The unemployment problem in China is more than just Covid-19 and the nationwide lockdowns. China’s recent crackdowns on industries among young Chinese professionals, regulations levied on major tech companies, the banning of foreign investment in private education, and employers’ unwillingness to hire fresh graduates due to lack of experience, have all contributed to the woes of the unemployed.

Reviving a debate on the authenticity of the latest government data, one Chinese Professor has alleged that the joblessness rate in China has already hit 50%. Peking University professor Zhang Dandan wrote in an article published in ‘Caixin’ on July 17, “Employment there only recovered to two-thirds of pre-COVID levels until March, when COVID faded. Young people remain major workers in the manufacturing sector, so they were hit more badly.”
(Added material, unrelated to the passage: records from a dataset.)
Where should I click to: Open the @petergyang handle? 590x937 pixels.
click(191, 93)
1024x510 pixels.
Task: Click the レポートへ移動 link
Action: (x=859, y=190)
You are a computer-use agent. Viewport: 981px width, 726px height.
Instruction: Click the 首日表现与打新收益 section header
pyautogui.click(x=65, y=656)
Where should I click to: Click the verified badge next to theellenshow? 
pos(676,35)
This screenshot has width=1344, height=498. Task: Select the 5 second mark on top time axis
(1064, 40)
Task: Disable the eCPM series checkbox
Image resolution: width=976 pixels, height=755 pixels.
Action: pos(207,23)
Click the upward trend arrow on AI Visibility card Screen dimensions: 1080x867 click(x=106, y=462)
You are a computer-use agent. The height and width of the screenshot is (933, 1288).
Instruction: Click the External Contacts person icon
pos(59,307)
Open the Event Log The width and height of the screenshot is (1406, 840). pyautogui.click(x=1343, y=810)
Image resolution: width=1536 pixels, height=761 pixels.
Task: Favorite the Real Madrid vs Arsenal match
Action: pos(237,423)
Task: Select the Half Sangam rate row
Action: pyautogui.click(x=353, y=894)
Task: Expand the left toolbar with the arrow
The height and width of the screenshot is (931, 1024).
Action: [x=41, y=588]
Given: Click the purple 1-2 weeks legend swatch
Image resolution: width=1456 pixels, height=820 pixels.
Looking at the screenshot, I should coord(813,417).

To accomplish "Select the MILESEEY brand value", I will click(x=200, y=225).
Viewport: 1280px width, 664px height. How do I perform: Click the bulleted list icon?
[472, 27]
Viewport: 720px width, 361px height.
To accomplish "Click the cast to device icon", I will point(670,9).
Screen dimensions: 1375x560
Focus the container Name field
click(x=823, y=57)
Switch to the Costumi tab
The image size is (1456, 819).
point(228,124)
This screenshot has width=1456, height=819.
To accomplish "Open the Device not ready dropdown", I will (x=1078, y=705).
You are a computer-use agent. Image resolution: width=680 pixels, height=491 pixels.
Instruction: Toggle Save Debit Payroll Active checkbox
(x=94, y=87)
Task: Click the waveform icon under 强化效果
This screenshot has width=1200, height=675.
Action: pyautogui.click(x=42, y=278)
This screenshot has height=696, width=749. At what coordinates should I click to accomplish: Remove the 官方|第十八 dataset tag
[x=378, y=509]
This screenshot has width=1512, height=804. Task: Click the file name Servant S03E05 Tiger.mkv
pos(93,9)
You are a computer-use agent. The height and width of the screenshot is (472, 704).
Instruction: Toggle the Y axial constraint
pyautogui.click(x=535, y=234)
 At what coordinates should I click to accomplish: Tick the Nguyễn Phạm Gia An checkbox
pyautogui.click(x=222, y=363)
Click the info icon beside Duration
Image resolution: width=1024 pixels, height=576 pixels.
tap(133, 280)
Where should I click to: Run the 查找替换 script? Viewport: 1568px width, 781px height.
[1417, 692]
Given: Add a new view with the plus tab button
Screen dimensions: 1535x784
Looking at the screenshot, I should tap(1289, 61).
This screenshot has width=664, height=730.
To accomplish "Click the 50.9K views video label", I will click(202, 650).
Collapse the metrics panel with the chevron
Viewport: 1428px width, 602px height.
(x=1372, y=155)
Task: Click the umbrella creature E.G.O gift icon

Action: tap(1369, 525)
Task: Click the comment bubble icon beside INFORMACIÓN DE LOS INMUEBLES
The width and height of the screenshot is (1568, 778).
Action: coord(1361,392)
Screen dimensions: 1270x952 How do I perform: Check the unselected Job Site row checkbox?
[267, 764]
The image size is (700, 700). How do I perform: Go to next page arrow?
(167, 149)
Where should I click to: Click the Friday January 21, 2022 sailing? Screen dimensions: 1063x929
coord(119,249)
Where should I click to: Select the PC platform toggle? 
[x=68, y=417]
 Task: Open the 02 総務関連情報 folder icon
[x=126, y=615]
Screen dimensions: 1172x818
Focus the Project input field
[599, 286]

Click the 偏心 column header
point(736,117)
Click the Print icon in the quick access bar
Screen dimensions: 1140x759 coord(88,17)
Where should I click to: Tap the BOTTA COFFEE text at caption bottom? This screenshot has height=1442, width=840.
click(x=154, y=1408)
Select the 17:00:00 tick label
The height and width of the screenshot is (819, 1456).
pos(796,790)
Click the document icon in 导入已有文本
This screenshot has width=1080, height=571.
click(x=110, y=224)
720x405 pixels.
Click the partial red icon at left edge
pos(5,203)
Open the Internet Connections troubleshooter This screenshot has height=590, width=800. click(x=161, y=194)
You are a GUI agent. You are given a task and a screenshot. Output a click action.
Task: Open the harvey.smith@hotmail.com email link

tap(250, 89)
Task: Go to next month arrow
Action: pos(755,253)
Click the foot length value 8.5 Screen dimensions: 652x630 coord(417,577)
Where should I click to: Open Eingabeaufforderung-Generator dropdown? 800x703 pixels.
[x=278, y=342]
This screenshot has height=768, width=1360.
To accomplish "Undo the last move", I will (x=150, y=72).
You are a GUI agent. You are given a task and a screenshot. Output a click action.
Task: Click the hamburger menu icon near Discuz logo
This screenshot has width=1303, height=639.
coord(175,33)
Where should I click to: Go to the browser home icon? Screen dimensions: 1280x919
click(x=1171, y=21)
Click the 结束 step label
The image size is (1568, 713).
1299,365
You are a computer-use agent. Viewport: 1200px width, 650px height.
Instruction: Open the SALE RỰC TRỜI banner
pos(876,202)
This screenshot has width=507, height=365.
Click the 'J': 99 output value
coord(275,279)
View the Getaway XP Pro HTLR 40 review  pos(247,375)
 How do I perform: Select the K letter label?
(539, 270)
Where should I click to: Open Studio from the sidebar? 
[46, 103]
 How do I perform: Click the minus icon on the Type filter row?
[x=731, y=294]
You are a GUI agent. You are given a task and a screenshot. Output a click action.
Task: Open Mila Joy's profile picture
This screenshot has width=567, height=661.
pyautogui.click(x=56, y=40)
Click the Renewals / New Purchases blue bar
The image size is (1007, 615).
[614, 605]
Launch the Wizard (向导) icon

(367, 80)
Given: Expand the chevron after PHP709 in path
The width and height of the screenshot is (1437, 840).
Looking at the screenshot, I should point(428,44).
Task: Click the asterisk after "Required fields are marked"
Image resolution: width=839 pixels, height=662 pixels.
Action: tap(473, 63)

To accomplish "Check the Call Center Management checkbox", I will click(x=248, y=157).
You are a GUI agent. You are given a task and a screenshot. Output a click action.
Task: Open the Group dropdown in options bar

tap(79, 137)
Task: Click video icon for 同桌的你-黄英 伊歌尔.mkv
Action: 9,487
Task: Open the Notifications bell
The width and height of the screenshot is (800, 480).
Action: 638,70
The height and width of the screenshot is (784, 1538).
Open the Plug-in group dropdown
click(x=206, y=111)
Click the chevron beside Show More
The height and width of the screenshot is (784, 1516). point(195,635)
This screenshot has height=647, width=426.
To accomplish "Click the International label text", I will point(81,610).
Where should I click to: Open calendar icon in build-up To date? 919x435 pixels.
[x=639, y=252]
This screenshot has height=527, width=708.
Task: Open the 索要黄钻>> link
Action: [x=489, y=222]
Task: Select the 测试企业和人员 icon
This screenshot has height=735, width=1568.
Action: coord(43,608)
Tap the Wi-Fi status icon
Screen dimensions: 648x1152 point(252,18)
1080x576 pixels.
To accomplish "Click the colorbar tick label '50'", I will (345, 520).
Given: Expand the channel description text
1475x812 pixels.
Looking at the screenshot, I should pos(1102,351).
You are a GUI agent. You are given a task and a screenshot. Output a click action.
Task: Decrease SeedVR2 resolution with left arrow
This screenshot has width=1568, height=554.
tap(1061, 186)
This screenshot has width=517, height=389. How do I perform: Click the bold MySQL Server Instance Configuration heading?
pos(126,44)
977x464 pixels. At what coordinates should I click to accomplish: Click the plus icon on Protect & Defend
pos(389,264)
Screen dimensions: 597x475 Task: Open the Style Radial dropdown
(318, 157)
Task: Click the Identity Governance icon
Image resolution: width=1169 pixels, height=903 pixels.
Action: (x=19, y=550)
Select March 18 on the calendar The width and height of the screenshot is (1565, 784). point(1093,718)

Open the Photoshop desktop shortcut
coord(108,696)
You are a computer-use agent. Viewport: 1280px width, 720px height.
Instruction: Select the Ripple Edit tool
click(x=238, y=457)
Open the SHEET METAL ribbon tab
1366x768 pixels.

China’s poor economic growth has also prompted economic forecasters like JPMorgan Chase & Co., Morgan Stanley and Citigroup Inc. to downgrade their estimates for the year to 5%, putting Beijing’s official GDP target of around 5% at risk. The International Monetary Fund has also jumped to comment on the slow post-Covid economic recovery, as it said on July 19, “A weaker-than-expected recovery and slowdown in China would also have global repercussions beyond China’s major trading partners by affecting commodities for which China accounts for a large share of global demand.”